▶ WHAT TO DO
Pull out every line with the word "gear" from the entries below.

▶ DATA SUPPLIED
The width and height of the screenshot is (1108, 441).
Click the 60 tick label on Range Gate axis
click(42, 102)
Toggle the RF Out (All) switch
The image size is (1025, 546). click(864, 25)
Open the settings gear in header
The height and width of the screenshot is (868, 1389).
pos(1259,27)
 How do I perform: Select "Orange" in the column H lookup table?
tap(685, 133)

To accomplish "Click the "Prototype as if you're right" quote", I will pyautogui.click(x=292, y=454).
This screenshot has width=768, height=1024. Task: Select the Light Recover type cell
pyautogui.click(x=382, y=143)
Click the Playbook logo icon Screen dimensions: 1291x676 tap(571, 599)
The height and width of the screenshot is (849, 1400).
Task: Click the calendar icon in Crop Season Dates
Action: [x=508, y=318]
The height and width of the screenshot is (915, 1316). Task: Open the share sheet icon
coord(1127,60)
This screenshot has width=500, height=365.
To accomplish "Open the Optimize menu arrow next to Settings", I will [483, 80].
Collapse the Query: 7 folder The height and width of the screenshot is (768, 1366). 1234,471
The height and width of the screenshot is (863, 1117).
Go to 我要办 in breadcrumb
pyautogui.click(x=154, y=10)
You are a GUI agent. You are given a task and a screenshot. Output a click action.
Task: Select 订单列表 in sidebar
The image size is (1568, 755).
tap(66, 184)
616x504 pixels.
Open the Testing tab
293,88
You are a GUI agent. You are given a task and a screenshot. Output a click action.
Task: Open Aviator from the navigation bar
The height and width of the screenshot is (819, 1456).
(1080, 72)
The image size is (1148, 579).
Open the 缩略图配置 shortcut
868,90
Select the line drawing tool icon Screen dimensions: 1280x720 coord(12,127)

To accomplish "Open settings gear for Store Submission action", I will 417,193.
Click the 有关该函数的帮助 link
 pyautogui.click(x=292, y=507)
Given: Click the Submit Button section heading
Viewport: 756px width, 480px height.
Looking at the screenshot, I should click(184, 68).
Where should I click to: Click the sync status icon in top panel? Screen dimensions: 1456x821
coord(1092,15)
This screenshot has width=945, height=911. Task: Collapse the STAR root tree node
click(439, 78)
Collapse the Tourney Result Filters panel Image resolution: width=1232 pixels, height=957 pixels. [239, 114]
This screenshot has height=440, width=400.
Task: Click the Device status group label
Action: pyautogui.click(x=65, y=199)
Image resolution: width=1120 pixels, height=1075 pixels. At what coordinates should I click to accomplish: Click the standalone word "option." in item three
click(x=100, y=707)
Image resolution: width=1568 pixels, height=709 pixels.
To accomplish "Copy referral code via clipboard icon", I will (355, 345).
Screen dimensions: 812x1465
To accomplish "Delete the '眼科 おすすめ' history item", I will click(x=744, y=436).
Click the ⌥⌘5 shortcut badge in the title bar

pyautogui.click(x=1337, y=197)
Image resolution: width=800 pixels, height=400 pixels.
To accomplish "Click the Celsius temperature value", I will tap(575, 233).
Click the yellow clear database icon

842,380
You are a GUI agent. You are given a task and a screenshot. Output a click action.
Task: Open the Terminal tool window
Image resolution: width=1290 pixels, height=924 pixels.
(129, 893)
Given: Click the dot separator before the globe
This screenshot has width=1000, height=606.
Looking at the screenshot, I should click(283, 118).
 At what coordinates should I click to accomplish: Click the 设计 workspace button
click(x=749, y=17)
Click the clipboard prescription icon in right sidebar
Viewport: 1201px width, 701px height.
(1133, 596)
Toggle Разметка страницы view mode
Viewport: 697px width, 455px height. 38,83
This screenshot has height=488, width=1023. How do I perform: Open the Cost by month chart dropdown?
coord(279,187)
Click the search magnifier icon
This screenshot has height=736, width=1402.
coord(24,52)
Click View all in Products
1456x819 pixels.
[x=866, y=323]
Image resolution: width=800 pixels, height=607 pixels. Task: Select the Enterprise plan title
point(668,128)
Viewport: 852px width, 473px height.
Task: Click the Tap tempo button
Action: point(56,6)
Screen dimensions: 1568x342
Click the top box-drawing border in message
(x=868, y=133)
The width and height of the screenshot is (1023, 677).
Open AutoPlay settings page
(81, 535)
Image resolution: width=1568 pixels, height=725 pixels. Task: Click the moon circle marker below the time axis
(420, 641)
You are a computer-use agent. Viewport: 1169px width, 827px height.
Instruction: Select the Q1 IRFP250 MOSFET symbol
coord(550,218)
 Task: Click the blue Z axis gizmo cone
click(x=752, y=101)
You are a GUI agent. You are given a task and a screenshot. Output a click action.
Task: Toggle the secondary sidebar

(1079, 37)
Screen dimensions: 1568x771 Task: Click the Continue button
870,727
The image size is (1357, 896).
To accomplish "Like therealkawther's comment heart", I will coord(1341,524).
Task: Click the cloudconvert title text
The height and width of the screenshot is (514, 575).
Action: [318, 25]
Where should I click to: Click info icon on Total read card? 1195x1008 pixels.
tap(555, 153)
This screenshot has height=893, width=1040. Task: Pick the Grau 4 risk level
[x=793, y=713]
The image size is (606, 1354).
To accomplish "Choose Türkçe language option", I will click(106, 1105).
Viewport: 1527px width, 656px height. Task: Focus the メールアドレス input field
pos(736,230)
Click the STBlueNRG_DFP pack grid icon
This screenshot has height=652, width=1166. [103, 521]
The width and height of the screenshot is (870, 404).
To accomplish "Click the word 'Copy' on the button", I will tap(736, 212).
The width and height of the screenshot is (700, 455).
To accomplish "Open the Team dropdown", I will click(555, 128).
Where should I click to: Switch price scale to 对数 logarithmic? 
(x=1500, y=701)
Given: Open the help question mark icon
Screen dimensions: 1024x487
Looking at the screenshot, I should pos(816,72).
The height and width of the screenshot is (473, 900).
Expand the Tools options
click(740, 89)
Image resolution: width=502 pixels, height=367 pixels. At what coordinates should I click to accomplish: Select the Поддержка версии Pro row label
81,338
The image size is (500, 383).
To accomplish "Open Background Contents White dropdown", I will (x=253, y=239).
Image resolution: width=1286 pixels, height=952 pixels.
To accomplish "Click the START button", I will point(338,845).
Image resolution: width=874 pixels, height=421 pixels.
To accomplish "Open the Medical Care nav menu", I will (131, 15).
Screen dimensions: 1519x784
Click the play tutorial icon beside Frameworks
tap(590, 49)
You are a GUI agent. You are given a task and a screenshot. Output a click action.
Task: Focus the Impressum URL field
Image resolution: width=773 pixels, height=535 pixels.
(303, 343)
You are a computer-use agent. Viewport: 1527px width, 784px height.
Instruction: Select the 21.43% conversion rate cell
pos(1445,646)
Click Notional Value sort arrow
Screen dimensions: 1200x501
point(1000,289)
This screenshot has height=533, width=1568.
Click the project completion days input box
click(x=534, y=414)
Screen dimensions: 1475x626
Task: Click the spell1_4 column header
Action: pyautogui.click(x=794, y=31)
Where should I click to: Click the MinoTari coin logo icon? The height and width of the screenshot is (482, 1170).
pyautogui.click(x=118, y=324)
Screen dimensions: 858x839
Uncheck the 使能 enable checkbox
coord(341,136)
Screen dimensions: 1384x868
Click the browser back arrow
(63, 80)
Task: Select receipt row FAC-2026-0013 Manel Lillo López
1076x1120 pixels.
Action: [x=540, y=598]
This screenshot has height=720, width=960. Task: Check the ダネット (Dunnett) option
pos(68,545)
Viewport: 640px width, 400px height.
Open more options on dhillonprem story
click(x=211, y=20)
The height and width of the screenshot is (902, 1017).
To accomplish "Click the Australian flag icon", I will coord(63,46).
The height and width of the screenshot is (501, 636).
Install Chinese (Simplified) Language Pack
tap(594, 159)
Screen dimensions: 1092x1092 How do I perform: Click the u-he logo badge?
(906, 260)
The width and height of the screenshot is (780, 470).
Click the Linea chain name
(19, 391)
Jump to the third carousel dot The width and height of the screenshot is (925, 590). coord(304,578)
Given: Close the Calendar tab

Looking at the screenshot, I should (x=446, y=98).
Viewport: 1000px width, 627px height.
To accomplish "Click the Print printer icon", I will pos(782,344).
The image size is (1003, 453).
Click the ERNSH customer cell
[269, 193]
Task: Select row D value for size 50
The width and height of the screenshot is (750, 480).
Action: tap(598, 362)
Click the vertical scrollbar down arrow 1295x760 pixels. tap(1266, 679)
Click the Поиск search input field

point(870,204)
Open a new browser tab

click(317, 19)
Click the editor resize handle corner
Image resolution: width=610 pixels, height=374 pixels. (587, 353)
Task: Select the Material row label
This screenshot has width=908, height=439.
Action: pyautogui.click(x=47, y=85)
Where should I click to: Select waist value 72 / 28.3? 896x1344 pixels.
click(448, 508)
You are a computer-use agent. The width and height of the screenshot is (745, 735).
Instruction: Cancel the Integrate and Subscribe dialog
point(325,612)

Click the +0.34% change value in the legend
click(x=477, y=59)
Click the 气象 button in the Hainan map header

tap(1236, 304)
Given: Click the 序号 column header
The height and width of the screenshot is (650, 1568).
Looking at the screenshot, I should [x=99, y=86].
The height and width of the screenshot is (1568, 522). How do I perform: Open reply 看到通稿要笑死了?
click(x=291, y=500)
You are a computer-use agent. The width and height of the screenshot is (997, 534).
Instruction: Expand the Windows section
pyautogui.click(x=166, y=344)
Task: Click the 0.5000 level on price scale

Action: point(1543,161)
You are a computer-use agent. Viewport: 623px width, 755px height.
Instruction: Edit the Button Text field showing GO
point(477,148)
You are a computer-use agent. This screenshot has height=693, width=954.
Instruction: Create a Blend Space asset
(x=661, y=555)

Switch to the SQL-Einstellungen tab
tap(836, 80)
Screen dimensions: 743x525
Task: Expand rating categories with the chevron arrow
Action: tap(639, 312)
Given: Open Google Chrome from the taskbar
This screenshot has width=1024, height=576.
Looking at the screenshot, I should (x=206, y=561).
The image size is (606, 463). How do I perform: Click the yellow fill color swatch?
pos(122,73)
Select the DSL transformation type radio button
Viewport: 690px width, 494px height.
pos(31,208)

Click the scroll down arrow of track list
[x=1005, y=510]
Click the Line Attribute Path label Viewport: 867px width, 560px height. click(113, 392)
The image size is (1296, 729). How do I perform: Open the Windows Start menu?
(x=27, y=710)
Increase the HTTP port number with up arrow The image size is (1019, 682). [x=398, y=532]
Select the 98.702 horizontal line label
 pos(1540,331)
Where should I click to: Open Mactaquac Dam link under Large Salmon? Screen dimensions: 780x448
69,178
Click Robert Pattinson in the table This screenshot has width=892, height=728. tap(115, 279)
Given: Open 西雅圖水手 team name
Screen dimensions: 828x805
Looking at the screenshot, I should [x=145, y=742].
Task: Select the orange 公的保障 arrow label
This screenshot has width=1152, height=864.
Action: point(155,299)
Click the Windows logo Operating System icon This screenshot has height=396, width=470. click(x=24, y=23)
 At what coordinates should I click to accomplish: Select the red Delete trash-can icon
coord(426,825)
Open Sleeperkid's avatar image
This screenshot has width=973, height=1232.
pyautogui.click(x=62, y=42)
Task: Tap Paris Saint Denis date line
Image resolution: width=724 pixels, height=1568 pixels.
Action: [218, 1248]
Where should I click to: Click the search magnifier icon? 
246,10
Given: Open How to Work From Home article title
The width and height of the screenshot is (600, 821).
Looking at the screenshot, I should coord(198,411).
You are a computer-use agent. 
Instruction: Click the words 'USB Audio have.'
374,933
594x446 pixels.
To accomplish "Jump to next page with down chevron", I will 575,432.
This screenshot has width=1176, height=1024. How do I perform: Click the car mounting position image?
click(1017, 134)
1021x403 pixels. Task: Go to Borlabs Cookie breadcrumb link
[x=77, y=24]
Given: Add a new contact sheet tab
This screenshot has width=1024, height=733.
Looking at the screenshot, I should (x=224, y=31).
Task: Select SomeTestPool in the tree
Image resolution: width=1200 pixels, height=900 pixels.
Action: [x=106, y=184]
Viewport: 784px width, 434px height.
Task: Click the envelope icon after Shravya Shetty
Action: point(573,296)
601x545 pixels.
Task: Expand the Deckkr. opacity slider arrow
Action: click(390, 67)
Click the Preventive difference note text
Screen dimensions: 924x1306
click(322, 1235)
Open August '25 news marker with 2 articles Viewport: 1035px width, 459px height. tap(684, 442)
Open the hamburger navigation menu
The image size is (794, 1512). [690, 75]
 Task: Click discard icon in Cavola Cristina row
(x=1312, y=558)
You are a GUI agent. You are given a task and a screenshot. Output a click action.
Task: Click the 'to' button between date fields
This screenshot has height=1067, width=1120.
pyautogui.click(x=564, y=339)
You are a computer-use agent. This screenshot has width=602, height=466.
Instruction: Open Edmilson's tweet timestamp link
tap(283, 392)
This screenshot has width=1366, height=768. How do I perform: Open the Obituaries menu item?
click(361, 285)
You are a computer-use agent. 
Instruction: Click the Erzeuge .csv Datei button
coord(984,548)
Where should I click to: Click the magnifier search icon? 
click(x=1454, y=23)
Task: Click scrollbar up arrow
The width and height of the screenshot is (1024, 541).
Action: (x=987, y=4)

▶ EXERCISE RESPONSE
Open the settings gear in header
To accomplish "Open settings gear for Store Submission action", I will 417,193.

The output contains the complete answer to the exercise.